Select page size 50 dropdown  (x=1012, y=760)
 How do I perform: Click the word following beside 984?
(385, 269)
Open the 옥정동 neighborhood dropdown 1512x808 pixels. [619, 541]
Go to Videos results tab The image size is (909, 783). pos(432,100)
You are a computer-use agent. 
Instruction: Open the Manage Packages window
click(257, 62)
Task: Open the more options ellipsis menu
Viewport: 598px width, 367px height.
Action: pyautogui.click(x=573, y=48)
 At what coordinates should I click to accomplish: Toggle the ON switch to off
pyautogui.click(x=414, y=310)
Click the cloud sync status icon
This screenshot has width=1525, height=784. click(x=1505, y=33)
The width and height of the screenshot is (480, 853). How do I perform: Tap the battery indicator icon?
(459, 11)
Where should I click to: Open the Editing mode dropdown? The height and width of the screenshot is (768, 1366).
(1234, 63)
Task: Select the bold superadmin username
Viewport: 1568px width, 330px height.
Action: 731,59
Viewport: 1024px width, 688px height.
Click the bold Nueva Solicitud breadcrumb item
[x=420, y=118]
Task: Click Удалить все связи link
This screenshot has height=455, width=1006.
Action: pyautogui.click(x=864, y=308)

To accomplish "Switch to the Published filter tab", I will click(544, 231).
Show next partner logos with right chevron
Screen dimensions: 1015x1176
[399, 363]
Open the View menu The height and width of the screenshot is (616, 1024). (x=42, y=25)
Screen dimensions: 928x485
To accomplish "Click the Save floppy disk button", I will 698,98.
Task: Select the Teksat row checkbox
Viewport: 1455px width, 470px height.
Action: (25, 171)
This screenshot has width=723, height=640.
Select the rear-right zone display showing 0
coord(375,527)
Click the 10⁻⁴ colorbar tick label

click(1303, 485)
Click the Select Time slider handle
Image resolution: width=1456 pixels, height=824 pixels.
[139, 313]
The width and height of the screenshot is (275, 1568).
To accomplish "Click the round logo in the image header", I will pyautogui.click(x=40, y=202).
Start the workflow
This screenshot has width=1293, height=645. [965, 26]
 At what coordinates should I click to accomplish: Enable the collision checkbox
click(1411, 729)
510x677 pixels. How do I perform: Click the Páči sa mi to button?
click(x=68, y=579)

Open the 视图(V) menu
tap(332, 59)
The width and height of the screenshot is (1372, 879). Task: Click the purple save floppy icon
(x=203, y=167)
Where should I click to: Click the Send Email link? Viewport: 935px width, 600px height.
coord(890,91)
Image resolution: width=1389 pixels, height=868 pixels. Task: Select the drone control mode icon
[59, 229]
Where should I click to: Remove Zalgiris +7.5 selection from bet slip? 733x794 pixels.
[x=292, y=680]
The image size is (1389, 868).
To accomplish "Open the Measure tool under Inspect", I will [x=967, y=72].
====
The task
In the listing, starting with the line with "Task: Open the more options ellipsis menu" and going on through the line with "pyautogui.click(x=414, y=310)", swap "ellipsis" for "overflow" and give those lines again with nothing else changed.

Output of the task
Task: Open the more options overflow menu
Viewport: 598px width, 367px height.
Action: pyautogui.click(x=573, y=48)
 At what coordinates should I click to accomplish: Toggle the ON switch to off
pyautogui.click(x=414, y=310)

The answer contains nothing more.